I understand that for the most part they are reflecting on the fact that their partner is not pulling their weightin the marriage. However, our culture tends to push this idea that my spouse has a responsibility for meeting MY needs. This simply is not the case. The way I see it is that I have needs for healthy functioning, my spouse has needs for healthy functioning, and our marriage has needs for healthy functioning. I am responsible for meeting my needs and doing my part in meeting the needs of the marriage, but my spouse is responsible for meeting her own needs.
Please let me explain. In our culture we often hear various versions of this phrases – you need to find someone that will MAKE you happy. That’s a tall order! The only person we are equipped to “make happy” is ourselves; and that is hard enough. So, to be expected to make someone else happy is unrealistic and, therefore, puts undue pressure on the individual and the relationship. What if two people, on their own accord, worked diligently at being happy people? How much more equipped would these two people be in creating a happy marriage without the stress and pressure of making each other happy?
Our culture even has expressions that reflect the idea of incompleteness, such as, my better half or the missing piece of my puzzle. The movie Jerry McGuire has a famous line that seemed to really resonate with the public – you complete me. No, Jerry! We do our spouses a disservice to believe we are the lesser half of the whole or an incomplete person without him/her. To be with someone notbecause we needto be, but instead, because we want to be is a much healthier and more meaningful mentality. Therefore, I have two challenges for you. First, spend some time thinking about how you can take better care of yourself. In other words, how can you meet your own needs in your pursuit of happiness? Taking care of yourself for the sake of others is not selfish, but actually a very selfless act. You need to be at your best for the sake of those you love and love you. You’re not as valuable to them if you are simply treading water or running on fumes. Secondly, I challenge you to spend some time thinking about where your responsibilities lie in doing your part to create a healthy, happy marriage. What’s your role concerning communication? Conflict resolution? Intimacy? Household responsibilities? Etc.

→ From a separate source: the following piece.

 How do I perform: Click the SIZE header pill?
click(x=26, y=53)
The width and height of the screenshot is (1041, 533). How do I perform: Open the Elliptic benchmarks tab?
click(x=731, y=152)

If you find yourself really struggling with creating a happy life and/or happy marriage, then it just might be time to seek out a professional couples therapist. Sometimes it is simply hard to see the forest for the trees. A professional counselor can help you maneuver through the woods in effort to get you on a path that leads to individual and relational happiness. I wish well in your efforts to unburden your marriage and your spouse by relinguishing them of the expectation that it is their job to make you happy and/or meet your personal needs. God bless.